Sekarang katakan kita sudah mampu menjawab pertanyaan pertanyaan yang
sering ditanyakan tentang Allah SWT, lalu apakah hal itu sudah cukup? Jika kita
telah mampu menjawab dengan baik dan benar tentang Allah SWT di atas, itu semua
barulah permulaan atau langkah awal dari mata rantai menuju keimanan dan
ketaqwaan kita kepada Allah SWT. Hal ini dikarenakan jawaban dari pertanyaan di
atas adalah menunjukkan diri kita telah mampu mengenal dan berkenalan dengan
Allah SWT. Tidak akan mungkin kita akan beriman dan bertaqwa kepada Allah SWT
jika tidak dimulai dari mampu mengenal dan berkenalan dengan Allah SWT secara
baik dan benar.
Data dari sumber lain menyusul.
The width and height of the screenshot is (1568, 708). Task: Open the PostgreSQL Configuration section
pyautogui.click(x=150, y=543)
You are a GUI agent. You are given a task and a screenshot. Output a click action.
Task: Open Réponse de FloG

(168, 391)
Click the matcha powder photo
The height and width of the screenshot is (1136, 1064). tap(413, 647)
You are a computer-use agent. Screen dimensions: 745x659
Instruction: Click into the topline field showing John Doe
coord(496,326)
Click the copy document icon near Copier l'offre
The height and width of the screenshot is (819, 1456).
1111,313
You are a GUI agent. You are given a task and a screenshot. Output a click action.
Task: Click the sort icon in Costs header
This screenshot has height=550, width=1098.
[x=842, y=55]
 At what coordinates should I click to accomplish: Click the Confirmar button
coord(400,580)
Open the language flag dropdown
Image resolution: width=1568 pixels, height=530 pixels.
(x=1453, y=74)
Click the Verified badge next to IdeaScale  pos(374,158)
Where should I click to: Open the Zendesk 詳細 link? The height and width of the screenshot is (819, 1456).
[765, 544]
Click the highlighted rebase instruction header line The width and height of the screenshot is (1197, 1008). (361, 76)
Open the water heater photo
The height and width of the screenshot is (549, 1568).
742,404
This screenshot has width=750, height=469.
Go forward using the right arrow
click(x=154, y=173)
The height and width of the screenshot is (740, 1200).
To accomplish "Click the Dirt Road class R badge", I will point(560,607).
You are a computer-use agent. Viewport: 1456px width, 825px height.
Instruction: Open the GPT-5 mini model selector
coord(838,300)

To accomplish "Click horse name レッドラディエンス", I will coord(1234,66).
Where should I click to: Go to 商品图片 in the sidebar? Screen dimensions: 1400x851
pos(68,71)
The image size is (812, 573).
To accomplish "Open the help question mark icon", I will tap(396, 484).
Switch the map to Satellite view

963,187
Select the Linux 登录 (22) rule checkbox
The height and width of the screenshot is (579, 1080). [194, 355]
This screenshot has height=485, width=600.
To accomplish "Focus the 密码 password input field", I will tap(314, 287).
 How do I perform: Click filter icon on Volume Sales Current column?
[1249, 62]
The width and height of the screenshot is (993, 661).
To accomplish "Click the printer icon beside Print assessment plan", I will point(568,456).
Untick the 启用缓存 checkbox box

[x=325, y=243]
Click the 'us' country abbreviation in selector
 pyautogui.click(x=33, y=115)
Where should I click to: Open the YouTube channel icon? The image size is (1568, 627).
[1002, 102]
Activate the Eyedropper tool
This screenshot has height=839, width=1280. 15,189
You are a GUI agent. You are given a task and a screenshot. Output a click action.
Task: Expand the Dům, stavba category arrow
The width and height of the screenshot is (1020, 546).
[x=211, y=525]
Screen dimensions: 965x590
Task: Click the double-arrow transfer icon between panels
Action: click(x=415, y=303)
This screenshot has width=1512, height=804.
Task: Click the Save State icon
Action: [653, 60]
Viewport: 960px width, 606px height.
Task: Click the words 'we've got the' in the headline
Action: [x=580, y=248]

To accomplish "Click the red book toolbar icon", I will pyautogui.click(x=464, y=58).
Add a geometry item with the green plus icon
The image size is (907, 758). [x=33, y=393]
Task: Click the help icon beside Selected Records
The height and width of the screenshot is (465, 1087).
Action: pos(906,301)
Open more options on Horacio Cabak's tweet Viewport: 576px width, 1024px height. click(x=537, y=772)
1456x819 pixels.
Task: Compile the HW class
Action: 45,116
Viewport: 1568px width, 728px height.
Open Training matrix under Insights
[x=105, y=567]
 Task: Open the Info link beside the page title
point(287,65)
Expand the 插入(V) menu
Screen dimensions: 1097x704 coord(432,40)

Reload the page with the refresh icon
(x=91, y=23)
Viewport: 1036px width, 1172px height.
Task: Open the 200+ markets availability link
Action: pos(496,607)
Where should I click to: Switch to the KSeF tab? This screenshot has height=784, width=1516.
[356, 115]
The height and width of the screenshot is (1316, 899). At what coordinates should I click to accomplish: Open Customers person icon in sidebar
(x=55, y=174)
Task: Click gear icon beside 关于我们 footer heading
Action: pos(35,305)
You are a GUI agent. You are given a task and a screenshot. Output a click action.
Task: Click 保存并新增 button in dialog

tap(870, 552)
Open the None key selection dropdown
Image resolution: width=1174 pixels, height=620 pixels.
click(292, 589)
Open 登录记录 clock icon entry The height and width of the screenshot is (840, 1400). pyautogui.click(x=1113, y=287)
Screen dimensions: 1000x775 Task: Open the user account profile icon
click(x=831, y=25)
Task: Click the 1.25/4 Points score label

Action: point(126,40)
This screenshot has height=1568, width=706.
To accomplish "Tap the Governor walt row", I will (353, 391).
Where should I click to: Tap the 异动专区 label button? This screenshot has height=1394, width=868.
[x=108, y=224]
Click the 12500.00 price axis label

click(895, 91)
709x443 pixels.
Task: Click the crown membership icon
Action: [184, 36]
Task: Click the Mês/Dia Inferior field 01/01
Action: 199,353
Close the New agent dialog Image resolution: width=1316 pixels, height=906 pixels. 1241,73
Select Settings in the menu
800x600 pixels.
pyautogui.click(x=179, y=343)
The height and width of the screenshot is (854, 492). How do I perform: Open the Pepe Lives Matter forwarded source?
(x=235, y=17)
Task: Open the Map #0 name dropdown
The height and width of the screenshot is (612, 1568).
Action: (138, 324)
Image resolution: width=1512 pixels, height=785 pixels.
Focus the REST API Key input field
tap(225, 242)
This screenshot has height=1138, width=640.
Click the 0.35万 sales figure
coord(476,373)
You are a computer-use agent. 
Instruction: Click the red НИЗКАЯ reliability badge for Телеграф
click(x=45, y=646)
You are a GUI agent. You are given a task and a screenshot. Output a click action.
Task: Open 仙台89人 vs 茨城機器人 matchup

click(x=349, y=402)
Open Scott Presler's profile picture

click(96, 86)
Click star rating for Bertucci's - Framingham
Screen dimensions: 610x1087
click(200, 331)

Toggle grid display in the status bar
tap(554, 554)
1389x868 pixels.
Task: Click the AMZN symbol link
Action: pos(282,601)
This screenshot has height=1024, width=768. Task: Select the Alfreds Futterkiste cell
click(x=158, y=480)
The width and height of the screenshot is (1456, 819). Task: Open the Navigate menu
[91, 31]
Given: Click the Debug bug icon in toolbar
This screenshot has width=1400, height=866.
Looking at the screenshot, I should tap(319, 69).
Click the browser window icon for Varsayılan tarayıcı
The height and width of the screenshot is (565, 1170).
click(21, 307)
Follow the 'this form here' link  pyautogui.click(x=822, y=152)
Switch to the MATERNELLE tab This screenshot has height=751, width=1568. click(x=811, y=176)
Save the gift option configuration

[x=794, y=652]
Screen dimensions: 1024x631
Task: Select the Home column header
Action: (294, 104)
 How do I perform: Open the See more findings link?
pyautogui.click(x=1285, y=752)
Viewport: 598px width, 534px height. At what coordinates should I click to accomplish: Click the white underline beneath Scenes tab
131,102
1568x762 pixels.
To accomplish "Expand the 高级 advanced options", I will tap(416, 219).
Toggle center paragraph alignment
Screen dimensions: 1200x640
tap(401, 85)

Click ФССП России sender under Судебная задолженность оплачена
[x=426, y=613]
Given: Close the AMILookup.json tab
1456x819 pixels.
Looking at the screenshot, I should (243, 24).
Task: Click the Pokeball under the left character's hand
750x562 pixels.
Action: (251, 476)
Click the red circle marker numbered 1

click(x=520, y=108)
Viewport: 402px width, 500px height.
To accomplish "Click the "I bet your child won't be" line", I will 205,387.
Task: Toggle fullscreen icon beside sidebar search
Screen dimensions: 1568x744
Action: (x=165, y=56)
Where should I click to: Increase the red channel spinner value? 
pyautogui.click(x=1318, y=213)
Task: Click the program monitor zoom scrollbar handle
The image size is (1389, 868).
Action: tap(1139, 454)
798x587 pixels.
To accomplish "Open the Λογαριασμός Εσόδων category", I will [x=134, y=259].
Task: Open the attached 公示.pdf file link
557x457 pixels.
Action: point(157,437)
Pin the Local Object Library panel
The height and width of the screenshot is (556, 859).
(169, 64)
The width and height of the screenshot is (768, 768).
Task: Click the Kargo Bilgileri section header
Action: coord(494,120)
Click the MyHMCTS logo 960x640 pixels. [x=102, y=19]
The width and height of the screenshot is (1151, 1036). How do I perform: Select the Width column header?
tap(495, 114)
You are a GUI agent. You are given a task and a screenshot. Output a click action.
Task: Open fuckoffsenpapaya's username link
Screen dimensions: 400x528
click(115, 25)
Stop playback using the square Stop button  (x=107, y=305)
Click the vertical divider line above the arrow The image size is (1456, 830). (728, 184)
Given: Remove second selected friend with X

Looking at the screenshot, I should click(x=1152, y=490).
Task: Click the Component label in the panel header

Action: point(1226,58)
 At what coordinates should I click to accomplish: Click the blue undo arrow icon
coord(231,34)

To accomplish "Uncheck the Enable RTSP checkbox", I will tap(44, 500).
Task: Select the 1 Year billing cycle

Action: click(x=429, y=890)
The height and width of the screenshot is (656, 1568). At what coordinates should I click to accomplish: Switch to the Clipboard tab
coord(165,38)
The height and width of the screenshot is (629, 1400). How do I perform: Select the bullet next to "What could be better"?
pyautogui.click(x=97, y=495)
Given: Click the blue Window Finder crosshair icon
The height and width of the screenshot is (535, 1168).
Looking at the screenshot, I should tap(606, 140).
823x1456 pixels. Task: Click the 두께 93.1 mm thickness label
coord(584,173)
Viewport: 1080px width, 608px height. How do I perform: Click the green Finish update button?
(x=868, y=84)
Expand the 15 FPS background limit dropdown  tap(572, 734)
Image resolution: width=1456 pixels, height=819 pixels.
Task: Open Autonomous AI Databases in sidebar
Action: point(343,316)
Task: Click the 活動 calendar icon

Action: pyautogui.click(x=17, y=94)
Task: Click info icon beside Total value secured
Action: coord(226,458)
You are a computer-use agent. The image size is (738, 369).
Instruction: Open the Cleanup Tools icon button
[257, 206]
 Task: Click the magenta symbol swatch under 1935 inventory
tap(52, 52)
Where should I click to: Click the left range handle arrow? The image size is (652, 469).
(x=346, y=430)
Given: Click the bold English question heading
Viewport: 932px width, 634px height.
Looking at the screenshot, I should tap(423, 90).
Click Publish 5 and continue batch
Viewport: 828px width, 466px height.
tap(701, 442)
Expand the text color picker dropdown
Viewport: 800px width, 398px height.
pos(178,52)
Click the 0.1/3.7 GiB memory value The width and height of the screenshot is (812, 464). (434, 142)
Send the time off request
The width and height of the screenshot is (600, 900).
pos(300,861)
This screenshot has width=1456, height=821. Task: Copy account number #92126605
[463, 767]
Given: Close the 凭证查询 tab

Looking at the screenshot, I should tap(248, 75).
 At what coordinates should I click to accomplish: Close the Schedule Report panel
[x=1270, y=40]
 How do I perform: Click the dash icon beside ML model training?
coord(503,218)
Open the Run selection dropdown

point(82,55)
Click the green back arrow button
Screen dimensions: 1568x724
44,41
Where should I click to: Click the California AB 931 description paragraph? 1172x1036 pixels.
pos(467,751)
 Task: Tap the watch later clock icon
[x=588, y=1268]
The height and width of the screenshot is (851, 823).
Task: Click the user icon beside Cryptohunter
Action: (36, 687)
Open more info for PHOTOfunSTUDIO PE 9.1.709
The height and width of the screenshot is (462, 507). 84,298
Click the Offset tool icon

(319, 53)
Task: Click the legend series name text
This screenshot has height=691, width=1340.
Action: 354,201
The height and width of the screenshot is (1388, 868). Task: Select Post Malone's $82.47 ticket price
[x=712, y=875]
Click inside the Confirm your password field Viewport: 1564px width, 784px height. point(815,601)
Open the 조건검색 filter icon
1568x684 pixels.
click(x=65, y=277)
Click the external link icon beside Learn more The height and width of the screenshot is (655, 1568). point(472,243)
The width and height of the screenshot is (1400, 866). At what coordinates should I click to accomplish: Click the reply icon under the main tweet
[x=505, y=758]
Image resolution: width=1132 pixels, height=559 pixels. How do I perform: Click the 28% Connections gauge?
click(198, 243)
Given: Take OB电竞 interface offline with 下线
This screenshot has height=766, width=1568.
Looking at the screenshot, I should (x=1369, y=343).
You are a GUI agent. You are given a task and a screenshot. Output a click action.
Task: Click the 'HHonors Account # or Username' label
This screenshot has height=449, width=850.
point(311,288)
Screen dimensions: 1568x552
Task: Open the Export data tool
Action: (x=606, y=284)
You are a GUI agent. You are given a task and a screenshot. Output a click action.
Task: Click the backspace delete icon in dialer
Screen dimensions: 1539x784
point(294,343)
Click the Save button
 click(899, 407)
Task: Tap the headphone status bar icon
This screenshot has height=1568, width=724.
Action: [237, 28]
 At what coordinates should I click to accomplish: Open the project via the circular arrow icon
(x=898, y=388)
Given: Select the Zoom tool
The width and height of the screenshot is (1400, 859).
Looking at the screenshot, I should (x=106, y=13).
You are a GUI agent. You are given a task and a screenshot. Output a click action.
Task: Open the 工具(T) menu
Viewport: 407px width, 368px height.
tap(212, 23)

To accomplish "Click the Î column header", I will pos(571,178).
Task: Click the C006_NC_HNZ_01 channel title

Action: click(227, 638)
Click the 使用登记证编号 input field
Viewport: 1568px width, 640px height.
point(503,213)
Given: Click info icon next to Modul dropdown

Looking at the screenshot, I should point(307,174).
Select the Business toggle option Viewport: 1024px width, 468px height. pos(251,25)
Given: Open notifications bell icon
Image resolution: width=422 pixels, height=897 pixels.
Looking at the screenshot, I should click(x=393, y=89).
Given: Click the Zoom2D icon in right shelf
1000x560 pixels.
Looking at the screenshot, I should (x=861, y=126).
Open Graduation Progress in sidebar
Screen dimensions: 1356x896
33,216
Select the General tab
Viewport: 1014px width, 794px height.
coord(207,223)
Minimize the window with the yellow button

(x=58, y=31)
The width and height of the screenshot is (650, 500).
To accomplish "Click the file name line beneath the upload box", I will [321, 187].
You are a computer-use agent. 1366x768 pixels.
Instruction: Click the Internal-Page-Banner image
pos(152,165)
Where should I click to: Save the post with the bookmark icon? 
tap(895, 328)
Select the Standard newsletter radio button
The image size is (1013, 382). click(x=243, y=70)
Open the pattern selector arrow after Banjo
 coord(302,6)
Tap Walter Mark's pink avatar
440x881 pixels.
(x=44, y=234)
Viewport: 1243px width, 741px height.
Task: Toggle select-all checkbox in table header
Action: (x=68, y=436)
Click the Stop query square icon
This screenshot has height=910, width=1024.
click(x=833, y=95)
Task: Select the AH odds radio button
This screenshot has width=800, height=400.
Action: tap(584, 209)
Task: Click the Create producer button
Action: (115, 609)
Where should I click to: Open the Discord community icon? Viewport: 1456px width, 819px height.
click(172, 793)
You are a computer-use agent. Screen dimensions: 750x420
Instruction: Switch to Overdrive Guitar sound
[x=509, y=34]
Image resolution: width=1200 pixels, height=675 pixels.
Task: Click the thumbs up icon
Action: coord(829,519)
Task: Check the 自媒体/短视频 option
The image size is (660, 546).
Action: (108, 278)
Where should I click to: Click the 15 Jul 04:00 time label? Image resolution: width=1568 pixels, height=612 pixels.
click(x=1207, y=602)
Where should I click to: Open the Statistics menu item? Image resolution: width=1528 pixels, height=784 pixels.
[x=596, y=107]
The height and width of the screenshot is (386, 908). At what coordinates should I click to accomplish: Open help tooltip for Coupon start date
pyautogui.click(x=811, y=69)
Setelah kita masuk dalam tingkatan ini maka langkah selanjutnya
adalah berusaha untuk mengakui telah merasakan nikmatnya bertuhankan kepada
Allah SWT. Jika hal ini sudah tercapai maka lanjutkan dengan meyakini akan
merasakan dan merasakan kembali nikmatnya bertuhankan kepada Allah SWT dari
waktu ke waktu, dari satu suasana yang satu ke suasana yang lainnya. Lalu
pertahankan hal ini dalam hidup dan kehidupan kita.